Work instruction: Using the listing that follows, filter out every line lacking the string "Project" and return the rest.

Supplied data:
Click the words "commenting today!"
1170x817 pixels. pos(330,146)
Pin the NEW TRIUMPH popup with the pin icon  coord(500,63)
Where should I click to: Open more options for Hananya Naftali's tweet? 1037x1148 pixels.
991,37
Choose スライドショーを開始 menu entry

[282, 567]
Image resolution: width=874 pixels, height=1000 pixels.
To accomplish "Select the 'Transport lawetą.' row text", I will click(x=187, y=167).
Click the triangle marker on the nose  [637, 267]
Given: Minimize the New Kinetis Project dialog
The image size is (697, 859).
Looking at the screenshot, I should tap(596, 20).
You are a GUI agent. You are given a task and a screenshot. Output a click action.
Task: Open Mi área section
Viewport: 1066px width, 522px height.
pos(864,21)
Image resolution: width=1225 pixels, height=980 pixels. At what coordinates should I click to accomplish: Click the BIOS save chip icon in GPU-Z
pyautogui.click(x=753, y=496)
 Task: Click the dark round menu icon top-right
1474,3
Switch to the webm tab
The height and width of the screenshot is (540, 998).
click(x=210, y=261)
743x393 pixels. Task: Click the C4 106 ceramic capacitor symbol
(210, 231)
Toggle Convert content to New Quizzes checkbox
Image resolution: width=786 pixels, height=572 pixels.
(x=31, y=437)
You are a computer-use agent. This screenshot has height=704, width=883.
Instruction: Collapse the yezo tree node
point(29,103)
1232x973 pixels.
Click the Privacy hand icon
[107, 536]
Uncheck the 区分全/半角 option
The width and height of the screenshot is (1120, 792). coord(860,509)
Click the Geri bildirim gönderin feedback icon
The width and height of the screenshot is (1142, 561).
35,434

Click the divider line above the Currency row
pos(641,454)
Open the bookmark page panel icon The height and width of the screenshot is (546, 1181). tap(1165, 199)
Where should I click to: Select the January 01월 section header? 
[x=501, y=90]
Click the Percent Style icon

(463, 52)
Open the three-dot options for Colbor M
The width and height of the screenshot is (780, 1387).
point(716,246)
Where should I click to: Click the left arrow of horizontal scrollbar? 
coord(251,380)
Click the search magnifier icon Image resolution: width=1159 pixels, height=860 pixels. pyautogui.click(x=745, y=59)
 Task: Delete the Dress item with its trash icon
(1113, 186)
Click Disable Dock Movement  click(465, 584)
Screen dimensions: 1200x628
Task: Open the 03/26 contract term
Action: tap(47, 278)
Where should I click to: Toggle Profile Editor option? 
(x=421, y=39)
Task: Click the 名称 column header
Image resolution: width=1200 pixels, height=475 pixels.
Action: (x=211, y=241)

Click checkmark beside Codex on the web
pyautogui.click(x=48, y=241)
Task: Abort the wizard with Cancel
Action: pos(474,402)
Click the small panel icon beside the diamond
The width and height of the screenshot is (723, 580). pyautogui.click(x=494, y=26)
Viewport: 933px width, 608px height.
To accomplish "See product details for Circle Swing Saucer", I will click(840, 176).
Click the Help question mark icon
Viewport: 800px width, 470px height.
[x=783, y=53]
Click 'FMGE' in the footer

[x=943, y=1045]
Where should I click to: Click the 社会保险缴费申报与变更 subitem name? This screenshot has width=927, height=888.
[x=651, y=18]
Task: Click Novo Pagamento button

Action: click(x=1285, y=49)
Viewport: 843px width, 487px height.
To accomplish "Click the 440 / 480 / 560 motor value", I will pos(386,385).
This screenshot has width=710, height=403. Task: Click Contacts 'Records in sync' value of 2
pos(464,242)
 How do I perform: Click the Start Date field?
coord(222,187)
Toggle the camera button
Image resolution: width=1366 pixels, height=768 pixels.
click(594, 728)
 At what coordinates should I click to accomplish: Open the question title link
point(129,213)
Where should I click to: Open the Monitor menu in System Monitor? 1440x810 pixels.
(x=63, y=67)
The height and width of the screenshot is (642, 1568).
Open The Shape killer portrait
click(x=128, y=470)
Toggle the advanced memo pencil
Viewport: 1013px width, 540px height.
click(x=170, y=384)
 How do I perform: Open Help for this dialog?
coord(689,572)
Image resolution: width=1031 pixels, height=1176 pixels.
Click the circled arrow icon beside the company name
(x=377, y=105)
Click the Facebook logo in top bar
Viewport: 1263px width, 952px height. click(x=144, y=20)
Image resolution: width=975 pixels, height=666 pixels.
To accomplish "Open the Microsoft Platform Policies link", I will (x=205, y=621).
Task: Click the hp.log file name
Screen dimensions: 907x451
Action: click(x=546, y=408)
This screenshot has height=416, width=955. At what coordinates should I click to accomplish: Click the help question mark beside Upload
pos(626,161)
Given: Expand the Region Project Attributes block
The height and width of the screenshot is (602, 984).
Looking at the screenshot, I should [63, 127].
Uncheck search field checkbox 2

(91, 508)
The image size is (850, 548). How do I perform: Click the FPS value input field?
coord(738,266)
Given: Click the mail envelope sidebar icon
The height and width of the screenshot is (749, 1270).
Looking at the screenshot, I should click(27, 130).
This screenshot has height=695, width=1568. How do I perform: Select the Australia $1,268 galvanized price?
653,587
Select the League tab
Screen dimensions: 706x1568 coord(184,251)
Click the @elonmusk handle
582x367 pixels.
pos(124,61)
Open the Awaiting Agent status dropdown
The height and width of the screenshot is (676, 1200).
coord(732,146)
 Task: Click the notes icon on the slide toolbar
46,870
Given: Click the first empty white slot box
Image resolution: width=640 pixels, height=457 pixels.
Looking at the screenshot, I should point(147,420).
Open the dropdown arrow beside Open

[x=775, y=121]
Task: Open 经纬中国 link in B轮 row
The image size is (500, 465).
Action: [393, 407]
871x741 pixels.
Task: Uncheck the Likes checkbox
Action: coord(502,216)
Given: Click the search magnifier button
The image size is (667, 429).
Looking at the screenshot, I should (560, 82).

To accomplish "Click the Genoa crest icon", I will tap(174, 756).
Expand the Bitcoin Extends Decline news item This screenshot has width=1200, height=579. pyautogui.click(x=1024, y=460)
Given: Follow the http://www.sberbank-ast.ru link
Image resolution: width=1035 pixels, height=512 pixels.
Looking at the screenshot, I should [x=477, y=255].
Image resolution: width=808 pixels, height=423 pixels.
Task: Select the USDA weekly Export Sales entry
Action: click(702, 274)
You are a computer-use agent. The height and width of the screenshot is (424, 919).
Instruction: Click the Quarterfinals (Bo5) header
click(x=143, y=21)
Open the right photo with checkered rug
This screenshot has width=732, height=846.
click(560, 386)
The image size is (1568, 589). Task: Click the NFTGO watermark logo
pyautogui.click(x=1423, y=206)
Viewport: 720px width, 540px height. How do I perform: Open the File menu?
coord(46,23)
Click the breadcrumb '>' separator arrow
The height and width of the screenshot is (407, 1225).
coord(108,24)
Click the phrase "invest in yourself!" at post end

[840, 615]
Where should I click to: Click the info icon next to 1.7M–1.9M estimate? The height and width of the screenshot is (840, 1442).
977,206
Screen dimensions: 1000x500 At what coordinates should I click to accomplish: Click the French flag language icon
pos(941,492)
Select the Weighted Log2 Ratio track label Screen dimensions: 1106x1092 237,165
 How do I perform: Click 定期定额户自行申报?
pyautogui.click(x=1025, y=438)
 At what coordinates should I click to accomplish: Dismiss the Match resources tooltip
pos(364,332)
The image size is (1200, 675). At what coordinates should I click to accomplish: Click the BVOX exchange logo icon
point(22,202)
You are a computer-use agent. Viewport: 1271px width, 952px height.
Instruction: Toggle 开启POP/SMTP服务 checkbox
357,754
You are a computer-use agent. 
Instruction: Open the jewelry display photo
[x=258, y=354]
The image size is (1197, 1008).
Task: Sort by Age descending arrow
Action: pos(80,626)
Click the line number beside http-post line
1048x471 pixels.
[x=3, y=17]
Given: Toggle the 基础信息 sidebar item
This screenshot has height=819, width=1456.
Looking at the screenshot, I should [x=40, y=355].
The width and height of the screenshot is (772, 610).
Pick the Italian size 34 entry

Task output:
Given: Minimize the New Kinetis Project dialog
Given: Expand the Region Project Attributes block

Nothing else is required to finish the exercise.